* **Work item**: All lines from the entries below that contain the string "computer" should be copied out.

Collected data entries
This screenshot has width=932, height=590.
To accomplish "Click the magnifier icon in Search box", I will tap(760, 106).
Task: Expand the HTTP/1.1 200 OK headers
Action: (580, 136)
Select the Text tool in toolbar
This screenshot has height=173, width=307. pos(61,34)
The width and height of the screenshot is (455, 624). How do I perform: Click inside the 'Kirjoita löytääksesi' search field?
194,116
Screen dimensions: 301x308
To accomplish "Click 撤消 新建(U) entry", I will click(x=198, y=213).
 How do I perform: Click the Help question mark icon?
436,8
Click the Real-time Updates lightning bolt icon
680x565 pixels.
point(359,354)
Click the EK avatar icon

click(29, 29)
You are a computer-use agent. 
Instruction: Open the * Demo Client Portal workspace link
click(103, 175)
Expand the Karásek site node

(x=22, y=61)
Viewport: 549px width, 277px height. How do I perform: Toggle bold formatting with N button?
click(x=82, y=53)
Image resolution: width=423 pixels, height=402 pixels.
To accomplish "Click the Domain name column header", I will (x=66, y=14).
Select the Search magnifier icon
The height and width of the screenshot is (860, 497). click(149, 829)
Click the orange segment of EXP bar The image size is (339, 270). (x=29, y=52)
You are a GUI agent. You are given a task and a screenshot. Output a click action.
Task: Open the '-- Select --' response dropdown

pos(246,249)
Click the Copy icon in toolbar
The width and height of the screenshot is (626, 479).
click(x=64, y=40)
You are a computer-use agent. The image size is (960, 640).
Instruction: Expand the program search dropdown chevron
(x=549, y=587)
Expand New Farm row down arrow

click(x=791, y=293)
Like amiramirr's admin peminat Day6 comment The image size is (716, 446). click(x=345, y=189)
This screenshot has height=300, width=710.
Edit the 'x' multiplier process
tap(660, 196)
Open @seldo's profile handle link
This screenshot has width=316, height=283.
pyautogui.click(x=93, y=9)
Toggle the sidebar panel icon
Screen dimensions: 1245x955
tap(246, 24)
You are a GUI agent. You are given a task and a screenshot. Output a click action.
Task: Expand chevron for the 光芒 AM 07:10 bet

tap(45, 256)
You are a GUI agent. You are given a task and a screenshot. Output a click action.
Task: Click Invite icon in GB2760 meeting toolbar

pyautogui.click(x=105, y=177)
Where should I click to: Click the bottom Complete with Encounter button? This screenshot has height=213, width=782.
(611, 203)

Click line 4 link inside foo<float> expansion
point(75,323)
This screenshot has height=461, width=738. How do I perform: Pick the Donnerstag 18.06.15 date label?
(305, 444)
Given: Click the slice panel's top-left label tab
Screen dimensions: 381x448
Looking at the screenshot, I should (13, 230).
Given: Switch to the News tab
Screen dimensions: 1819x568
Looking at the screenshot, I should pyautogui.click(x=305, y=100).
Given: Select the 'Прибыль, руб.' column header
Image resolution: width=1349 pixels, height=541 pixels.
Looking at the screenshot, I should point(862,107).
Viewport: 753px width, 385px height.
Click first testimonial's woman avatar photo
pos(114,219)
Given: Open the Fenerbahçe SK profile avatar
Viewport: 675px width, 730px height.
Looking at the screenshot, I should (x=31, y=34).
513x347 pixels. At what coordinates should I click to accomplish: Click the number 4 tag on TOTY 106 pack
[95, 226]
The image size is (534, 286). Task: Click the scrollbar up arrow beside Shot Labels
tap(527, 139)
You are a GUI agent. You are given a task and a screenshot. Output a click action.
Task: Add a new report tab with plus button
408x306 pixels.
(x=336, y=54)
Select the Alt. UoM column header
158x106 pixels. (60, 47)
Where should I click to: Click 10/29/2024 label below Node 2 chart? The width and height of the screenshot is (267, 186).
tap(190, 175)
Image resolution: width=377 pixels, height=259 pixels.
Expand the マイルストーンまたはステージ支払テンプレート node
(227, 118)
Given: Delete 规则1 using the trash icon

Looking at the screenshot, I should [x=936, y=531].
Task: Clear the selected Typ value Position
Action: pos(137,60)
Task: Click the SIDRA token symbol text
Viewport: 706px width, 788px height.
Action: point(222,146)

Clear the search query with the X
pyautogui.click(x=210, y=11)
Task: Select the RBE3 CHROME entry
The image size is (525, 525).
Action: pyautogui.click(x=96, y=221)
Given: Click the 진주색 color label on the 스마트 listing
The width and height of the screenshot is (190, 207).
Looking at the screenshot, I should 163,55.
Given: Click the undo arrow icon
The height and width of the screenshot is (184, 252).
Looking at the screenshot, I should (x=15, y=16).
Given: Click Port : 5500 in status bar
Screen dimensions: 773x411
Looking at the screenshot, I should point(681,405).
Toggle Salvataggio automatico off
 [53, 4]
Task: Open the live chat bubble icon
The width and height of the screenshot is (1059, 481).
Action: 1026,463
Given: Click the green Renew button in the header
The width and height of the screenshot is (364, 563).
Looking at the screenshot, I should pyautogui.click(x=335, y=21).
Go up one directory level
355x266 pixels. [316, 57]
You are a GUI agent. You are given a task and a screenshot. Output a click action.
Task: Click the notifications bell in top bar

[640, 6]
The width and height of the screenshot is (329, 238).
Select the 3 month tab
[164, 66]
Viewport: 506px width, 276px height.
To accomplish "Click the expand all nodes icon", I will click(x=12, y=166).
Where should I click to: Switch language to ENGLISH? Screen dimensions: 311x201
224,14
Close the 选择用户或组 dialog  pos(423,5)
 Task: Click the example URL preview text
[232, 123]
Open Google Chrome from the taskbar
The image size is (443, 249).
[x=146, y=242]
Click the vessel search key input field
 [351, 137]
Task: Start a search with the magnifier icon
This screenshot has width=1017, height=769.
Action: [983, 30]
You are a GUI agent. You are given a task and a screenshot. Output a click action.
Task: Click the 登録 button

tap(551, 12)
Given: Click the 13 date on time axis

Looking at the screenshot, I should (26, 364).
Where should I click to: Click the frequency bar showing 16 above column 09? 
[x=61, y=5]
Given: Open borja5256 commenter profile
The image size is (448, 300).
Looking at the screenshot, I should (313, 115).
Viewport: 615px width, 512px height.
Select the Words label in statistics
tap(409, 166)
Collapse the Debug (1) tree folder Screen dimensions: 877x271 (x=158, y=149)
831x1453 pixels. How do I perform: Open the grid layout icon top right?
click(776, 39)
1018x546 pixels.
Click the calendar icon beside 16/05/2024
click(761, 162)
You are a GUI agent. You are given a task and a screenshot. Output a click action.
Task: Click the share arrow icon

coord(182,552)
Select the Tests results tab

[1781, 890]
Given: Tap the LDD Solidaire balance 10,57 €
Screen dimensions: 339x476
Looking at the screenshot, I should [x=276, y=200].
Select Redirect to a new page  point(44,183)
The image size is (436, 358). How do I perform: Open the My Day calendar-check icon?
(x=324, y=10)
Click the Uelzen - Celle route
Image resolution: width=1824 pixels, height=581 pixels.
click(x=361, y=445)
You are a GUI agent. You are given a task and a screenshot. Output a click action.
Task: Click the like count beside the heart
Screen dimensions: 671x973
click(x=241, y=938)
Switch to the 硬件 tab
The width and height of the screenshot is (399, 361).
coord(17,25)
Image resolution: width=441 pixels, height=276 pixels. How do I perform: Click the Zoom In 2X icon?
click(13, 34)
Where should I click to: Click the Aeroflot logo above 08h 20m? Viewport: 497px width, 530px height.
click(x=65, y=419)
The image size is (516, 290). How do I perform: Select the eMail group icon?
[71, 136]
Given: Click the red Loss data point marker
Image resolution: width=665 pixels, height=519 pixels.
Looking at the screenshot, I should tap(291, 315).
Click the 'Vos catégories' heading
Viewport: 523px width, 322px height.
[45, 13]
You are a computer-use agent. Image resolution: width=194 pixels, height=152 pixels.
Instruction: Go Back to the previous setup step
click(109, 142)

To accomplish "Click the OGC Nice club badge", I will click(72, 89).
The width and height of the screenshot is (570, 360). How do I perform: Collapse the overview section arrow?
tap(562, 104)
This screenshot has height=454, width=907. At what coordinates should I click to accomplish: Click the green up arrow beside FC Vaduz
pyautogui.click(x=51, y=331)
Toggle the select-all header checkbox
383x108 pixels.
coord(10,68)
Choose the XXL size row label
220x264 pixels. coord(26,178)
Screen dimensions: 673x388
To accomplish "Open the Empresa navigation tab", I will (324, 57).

* **Response to the task**:
You are a computer-use agent. 
You are a computer-use agent. The image size is (960, 640).
You are a computer-use agent. Image resolution: width=194 pixels, height=152 pixels.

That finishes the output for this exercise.